El Colectivo surge con la intención de construir una identidad gráfica a través del oficio y sus técnicas de reproducción análoga de imagen seriada. Asume la gráfica como herramienta de memoria e identidad popular, desde y para el pueblo. Busca descentralizarla compartiéndola en los territorios mediante empapelados, intervenciones e instalaciones en espacios públicos, promoviendo una gráfica libre y de distribución masiva. Su labor se enfoca en la preservación y visibilización de la memoria indígena, campesina y mestiza, articulando la gráfica, la defensa de derechos humanos y la pedagogía artístico-social en acciones cooperativas con las comunidades del suroccidente colombiano. Como corazón el taller y libre el conocimiento de este oficio.
El proyecto presentado en el 47SNA está a cargo de Ararat Sofía Vargas, Sofía Cerón y Mateo Caycedo, juntanza que entrelaza y fortalece procesos sociales y culturales desde la interculturalidad del territorio, los saberes y pensamientos diversos.
ODIO SU GUERRA
Exposición: Guardias del fuego compartido
Colectivo Amapola
Instalación
2025
Con el propósito de visibilizar el pensamiento y la práctica de la gráfica independiente, local, popular y callejera, el Colectivo Amapola presentó una instalación que reúne diversos procesos desarrollados en los últimos años, articulados bajo el lema “ODIO SU GUERRA”. Se trata de una serie de gráficas, acciones e intervenciones desde las cuales el colectivo se posiciona en contra de una guerra alimentada por intereses políticos y económicos particulares, sostenida por fuerzas estatales y paraestatales, y responsable de conflictos armados que históricamente han deshumanizado, estigmatizado, despojado y violentado a la población civil. Al mismo tiempo, el colectivo afirma la potencia de las posturas no violentas del trabajo creativo, artístico y activista como forma de resistencia y acción política.
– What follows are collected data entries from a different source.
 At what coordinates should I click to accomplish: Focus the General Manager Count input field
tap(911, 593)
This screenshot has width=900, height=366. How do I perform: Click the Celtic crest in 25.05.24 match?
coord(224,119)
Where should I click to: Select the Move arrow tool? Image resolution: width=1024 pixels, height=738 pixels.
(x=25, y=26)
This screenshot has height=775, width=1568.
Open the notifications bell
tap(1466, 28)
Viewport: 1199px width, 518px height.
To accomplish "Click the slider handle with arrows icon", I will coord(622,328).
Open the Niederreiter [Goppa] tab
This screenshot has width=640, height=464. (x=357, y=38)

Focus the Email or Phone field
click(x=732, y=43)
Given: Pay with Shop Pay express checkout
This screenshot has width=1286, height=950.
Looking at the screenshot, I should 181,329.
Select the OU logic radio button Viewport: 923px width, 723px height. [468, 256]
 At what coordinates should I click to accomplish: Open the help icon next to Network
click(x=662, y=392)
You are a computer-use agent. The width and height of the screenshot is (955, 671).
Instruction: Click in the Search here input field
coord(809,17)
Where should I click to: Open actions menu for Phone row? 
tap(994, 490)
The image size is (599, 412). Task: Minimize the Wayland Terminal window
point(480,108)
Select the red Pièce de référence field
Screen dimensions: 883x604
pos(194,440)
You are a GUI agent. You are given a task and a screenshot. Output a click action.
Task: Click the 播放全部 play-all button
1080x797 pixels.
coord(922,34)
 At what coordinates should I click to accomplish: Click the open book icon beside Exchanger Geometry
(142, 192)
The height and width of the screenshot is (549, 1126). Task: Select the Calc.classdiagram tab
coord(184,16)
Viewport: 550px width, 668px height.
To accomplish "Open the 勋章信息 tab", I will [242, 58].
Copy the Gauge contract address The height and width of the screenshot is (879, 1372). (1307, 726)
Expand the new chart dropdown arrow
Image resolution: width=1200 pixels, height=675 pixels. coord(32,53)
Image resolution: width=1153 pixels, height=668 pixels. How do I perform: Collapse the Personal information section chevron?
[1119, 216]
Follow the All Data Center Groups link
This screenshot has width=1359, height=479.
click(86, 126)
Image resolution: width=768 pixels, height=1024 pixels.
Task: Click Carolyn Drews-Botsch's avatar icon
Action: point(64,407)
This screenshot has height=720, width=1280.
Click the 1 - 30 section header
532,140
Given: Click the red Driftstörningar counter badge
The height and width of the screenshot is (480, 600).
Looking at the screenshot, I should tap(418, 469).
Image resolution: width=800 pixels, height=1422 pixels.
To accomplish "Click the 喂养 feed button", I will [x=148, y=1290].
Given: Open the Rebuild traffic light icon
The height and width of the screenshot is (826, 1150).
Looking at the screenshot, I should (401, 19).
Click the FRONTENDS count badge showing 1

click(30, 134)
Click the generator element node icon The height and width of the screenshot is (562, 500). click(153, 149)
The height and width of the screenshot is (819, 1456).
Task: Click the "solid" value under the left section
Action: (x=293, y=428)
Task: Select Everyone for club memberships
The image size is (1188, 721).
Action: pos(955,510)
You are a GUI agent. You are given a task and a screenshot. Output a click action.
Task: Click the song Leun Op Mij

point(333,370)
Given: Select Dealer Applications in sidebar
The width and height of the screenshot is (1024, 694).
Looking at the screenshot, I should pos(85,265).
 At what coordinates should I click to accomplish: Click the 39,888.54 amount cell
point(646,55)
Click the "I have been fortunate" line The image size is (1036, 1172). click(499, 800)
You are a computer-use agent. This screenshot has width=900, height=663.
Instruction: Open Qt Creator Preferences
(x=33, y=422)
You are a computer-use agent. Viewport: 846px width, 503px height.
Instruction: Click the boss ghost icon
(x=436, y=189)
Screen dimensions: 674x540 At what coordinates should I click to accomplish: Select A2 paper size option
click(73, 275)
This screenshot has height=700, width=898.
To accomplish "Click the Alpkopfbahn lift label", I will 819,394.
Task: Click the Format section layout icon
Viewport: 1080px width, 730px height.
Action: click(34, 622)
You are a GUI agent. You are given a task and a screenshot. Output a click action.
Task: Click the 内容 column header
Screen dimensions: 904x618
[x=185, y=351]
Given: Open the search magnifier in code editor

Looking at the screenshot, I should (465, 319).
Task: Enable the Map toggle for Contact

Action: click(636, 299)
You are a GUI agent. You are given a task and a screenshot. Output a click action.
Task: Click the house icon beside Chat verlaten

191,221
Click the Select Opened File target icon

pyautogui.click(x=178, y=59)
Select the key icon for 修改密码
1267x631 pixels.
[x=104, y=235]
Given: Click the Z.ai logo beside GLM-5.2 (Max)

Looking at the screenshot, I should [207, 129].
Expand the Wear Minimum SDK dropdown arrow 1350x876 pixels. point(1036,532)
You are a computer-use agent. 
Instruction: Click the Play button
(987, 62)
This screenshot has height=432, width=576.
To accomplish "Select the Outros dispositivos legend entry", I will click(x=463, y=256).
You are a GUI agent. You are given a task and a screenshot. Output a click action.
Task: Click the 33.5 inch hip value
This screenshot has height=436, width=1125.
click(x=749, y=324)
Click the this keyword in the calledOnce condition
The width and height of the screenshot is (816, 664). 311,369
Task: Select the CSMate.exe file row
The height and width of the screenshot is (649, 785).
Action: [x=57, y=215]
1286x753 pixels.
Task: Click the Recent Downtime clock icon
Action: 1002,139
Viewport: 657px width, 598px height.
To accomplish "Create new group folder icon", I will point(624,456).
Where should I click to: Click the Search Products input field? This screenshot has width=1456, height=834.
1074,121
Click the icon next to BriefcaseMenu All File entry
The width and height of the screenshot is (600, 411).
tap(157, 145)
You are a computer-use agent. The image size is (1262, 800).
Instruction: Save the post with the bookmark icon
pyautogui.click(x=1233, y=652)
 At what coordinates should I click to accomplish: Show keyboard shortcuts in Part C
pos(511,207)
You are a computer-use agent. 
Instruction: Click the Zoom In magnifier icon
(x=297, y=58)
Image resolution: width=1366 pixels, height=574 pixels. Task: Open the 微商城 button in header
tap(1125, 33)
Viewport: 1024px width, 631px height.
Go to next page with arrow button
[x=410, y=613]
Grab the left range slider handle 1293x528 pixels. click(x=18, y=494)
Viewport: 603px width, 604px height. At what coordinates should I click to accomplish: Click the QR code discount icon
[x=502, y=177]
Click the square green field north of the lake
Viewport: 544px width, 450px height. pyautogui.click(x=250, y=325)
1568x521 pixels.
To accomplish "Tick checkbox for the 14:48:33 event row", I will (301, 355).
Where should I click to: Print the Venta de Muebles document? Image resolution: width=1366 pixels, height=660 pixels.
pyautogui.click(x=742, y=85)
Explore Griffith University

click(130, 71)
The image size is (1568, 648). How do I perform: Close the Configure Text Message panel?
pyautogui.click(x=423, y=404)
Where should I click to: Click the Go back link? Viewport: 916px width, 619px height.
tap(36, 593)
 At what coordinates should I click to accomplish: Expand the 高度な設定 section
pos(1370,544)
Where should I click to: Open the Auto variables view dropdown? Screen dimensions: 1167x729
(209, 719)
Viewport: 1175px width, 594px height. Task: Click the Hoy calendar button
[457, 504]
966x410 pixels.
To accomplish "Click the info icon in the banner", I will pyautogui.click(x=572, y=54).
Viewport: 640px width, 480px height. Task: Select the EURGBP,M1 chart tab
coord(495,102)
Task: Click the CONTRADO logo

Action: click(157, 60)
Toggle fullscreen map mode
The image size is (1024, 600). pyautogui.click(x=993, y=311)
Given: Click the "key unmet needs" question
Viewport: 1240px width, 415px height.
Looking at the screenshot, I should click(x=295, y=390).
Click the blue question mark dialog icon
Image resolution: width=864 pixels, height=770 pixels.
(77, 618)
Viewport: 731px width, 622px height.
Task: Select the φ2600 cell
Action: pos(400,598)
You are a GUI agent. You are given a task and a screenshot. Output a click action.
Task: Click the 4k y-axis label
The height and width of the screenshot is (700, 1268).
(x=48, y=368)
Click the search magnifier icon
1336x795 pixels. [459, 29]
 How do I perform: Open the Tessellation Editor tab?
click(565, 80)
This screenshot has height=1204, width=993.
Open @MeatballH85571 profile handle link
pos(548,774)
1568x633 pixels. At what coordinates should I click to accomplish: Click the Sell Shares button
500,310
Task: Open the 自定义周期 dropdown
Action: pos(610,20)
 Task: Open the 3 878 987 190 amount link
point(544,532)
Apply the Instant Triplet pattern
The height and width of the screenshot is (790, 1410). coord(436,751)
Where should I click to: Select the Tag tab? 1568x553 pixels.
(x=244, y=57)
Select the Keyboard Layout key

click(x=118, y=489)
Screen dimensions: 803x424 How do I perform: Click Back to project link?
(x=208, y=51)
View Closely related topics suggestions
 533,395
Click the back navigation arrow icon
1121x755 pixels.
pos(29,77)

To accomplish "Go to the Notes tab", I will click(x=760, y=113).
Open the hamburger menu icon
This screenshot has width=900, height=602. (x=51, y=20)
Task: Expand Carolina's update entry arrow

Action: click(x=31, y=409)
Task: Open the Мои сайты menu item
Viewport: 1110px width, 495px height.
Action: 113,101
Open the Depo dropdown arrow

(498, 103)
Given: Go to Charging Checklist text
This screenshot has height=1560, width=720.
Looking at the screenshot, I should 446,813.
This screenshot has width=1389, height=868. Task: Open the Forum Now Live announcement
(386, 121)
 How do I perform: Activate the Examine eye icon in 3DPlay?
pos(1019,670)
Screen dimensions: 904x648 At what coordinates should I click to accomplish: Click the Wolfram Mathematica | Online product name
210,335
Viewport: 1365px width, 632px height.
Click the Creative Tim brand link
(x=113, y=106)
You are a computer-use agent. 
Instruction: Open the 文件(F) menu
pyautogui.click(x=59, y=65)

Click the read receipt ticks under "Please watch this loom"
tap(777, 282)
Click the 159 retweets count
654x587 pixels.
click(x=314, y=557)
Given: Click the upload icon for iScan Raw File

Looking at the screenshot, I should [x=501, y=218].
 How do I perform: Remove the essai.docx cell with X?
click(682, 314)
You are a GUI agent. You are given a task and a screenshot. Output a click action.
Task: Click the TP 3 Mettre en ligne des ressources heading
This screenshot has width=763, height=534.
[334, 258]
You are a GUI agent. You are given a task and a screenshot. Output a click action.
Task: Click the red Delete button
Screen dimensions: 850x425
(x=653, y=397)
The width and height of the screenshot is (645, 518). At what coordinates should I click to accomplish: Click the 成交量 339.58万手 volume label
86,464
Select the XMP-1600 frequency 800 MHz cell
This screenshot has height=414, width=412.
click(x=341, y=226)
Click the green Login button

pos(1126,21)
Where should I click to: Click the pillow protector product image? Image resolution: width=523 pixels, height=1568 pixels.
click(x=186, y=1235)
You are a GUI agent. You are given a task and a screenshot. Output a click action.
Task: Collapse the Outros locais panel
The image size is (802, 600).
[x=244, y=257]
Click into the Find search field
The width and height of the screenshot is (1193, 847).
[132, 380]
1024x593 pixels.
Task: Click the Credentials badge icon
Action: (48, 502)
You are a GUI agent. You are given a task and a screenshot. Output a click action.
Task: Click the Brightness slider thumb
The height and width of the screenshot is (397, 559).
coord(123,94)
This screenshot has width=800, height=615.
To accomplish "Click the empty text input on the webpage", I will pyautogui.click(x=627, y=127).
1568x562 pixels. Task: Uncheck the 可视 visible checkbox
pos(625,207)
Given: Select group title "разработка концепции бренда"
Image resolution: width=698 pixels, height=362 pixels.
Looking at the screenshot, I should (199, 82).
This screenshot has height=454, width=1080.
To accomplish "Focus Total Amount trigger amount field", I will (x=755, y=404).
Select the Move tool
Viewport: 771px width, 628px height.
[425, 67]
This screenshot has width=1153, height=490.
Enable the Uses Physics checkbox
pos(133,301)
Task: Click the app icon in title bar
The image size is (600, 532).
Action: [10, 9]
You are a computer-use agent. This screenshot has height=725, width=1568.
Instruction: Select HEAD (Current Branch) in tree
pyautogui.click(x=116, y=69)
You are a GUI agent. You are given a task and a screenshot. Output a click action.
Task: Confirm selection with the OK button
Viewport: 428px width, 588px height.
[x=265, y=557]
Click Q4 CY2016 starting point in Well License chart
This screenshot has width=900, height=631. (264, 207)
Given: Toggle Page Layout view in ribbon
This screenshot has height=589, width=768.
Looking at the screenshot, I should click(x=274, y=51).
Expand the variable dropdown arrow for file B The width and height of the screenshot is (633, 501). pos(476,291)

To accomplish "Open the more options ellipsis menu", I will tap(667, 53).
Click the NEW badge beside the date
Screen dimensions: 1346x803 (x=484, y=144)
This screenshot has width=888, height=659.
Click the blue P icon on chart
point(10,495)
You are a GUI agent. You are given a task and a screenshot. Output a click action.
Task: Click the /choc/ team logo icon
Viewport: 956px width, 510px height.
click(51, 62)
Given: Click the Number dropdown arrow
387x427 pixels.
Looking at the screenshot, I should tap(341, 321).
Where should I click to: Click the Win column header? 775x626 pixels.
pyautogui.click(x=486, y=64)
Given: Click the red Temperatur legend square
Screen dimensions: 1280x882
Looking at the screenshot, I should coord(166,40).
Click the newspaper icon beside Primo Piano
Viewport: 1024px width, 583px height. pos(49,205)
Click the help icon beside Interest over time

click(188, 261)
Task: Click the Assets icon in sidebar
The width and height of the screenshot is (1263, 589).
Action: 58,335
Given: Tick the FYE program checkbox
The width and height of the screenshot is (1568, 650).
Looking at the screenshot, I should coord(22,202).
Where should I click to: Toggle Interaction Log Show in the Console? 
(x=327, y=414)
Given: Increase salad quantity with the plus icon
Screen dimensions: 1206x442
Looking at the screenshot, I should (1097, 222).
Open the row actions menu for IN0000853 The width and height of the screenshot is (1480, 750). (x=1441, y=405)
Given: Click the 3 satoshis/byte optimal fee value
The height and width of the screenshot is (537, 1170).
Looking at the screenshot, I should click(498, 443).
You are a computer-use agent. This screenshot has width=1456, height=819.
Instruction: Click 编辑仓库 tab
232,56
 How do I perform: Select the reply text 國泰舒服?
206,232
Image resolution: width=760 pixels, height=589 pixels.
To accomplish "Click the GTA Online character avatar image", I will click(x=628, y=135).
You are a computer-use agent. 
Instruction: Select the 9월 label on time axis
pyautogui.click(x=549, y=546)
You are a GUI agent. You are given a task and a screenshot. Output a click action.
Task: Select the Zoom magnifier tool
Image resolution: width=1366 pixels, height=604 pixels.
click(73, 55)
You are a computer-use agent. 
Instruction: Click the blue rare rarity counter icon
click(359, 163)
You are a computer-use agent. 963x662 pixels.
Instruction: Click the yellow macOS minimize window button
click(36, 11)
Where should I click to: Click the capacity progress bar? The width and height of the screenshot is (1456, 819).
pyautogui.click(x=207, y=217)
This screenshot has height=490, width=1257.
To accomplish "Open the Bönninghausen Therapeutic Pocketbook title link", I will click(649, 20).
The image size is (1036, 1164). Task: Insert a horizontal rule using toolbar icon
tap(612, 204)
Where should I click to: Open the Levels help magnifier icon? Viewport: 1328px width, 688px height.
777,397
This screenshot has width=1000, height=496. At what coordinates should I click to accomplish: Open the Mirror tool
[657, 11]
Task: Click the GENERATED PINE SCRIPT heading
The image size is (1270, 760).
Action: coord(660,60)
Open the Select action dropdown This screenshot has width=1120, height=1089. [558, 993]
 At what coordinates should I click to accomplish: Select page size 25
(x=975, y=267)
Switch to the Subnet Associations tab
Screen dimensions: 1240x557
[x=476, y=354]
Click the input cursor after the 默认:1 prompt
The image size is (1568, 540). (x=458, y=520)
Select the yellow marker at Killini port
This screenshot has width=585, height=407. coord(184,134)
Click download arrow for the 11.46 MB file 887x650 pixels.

La instalación escenifica el espacio íntimo de la creación gráfica, trasladando lo privado al ámbito público y revelando las huellas del hacer colectivo: objetos, memorias, gestos y acciones que sostienen la creatividad como una forma de re-existencia en el contexto quebrantado y resiliente del Cauca. El trabajo del colectivo está profundamente vinculado a su territorio; en el espacio confluyeron audios intercambiados entre sus integrantes, de los cuales emergieron frases e imágenes que abrieron la posibilidad de imaginar y afirmar otros mundos posibles, a través de la denuncia de hechos violentos, silenciados por el statu quo.
Presencias humanas:
Colectivo Amapola: Ararat Sofía Vargas, Sofía Cerón y Mateo Caycedo.
Presencias más que humanas:
El taller: corazón operativo de conspiración gráfica.
Territorios:
Habitan el suroccidente colombiano, contexto que construye sus miradas y da sentido a su hacer.